The opiate of the masses

Daily News Egypt
6 Min Read

CAIRO: As parents of a young child, we are faced everyday with new and troubling decisions. This morning’s crise de jour: How much television should she watch?

It’s a difficult moral problem, one that leads to many sleepless nights, especially when Al-Qahira Al-Youm goes off the air.

When that happens, once the talking heads are silenced, you are left with naught but your own thoughts, and that is never a happy circumstance. When we first decided to get married, we went through the usual series of negotiations that all young couples engage in, where to live, how to furnish the flat,what kind of ceremony to have,how many people to invite; and while there were many potentially contentious issues, one odd sticking point was the television. She was for it, he was against.

He soon changed his mind, however, when he realized that without the television there would be no us, but then came the inevitable argument over where to put it. Both she and he had some colorful suggestions, but the most difficult clause in the treaty concerned whether or not to place one in the bedroom.

Many people do, you know. And in other places as well: the bathroom, the balcony, the kitchen, the garden. Some simply have them everywhere and leave them on all night and day.

Have you ever been invited to someone’s home where the TV is never off? Trying to talk to your friend while he has one eye on you and one on the match is hopeless. A variation on this theme is the host who turns to the music video channel as a source of entertainment for the a’ada, but again: Attempting a conversation while Ruby is riding her bicycle is like trying to do your homework at After Eight.

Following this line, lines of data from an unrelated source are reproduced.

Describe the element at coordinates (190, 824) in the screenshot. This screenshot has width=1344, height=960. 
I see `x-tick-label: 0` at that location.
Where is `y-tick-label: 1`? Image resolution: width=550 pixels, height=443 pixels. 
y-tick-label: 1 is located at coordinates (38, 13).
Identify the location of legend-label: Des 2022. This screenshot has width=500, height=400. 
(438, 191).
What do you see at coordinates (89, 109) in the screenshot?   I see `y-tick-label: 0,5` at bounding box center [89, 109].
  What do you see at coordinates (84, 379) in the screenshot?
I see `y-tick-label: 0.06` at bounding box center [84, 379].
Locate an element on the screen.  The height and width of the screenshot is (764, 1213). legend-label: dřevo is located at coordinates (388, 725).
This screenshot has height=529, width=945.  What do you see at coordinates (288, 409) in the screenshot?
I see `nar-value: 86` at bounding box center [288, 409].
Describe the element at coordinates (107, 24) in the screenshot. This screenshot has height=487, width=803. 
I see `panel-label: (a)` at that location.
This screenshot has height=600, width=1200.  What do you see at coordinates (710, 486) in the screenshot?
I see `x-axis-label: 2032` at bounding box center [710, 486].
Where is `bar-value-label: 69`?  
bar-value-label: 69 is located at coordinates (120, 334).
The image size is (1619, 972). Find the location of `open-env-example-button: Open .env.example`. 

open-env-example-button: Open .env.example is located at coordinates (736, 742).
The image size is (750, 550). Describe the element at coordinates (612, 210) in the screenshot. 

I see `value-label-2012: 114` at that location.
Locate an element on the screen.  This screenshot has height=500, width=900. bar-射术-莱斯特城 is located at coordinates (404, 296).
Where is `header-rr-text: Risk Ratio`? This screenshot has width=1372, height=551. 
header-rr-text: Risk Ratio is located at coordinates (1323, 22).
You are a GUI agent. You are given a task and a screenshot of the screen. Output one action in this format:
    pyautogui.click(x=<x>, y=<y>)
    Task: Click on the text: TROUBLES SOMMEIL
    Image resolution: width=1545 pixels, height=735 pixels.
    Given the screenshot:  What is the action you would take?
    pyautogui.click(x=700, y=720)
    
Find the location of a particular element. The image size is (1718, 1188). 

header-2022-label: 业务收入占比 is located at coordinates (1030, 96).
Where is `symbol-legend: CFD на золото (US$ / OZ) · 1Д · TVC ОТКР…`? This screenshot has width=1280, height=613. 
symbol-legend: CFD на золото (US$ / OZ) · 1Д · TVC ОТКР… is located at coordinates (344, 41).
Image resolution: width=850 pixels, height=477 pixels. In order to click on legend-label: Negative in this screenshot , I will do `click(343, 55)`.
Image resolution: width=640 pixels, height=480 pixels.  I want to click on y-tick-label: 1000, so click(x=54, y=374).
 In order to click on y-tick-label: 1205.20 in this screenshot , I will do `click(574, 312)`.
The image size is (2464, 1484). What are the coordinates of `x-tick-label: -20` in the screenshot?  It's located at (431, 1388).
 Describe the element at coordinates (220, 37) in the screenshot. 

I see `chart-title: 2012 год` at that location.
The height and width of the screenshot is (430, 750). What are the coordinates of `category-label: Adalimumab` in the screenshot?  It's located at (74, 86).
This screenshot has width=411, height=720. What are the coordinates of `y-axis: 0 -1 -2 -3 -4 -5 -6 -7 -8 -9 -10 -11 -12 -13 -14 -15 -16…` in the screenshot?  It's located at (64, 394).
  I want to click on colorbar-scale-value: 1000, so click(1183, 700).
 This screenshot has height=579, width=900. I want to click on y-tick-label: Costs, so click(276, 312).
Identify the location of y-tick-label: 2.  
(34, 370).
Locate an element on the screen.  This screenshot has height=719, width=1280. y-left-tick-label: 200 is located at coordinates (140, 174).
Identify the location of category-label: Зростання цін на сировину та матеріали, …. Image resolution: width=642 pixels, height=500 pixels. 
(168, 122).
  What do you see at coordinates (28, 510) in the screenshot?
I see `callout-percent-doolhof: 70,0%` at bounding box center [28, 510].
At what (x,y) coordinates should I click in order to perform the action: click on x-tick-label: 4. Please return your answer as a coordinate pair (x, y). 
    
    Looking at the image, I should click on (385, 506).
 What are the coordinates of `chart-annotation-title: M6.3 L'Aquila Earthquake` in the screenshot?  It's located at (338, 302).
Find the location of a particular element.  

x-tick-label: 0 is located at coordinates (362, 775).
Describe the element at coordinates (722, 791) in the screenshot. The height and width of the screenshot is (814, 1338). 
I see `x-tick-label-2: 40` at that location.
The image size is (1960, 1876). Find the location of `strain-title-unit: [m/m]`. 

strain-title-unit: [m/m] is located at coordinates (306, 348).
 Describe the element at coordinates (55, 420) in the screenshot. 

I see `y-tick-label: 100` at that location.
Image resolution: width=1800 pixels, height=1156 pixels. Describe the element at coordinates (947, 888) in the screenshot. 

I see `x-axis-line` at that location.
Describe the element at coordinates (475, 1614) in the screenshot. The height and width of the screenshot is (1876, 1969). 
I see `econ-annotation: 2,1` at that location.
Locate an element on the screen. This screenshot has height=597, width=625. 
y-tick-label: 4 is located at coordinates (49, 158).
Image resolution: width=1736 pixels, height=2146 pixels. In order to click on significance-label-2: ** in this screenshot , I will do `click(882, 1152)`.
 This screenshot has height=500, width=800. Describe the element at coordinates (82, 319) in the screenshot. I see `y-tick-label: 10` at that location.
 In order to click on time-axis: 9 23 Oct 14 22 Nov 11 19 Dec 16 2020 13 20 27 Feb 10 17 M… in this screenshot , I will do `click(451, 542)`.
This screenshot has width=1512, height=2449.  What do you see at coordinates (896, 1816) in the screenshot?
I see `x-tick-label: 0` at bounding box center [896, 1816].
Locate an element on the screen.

Perhaps it’s better just to give up and do the communal viewing thing.That this is popular today is evidenced by the fact that instead of the television being just another piece of furniture, entire rooms are now being arranged around the built-in plasma screen, complete with surround sound speakers, reclining ergonomic chairs, acoustic ceiling tiles and tiny little tables for drinks and snacks. It’s a good thing the refrigerator is in another room, otherwise some people wouldn’t get any exercise at all.

What to watch is also an issue. In the “good old days there were only a couple of channels, and they aired mostly political speeches, football and readings from the Quran. Now there are dozens of stations to flip through. But does quantity mean quality? Is more better? It’s like entering a restaurant and being forced to choose from a menu the size of an encyclopedia. If only there were some tasty choices among them!

There’s a button on the TV for almost everything: brightness, color, contrast, volume. Unfortunately there’s no button for turning up the intelligence. As Rod Serling once said, it’s difficult to produce an incisive and probing television program when one is interrupted every few minutes by 12 dancing rabbits singing about toilet paper.

So, even with all of that variety, most of us end up watching shows about other people talking. It’s so much easier than actually having to think of stuff to say ourselves. We love it. We love to be entertained in our living room by people we would never invite into our home.

Which brings us back to this morning’s battle of wills. The problem for us is that breakfast and Barney go hand-in-hand in our home. Dieticians will tell you that this is not a good thing, that people learn to consume indiscriminately, eating what they watch and not watching what they eat. But it’s a losing battle. If it wasn’t for the fat purple dinosaur, our daughter would be a skinny green bean.

As with all parents, we worry constantly about content. It’s a troubling family issue.Watching television often means fighting, violence and bad language-and that’s just deciding who gets the remote control. Talk about setting a bad example. And as for sex on television, well, it probably can’t hurt you that much-unless you fall off.

Of course, those who don’t have a television don’t have it easy either.They have to generate their own sex and violence.

Can an argument be made that in a democratic society it is actually preferable if most people just sit back and consume their daily dose of Desperate Housewives and El-Beit Beitak? What if all these people started reading instead! That would be an unmitigated disaster.

As the TV journalist Ibrahim Issa recently said in an interview: “There is an explicit antagonism in many families over books, because books are the gateway to culture,culture is the gateway to politics, politics is the gateway to opposition and opposition leads to prison.

We can’t have that now, can we?

Nadia Wassef is one of the owners of the Diwan bookshop. David Blanks is a historian. This column appears regularly every Saturday.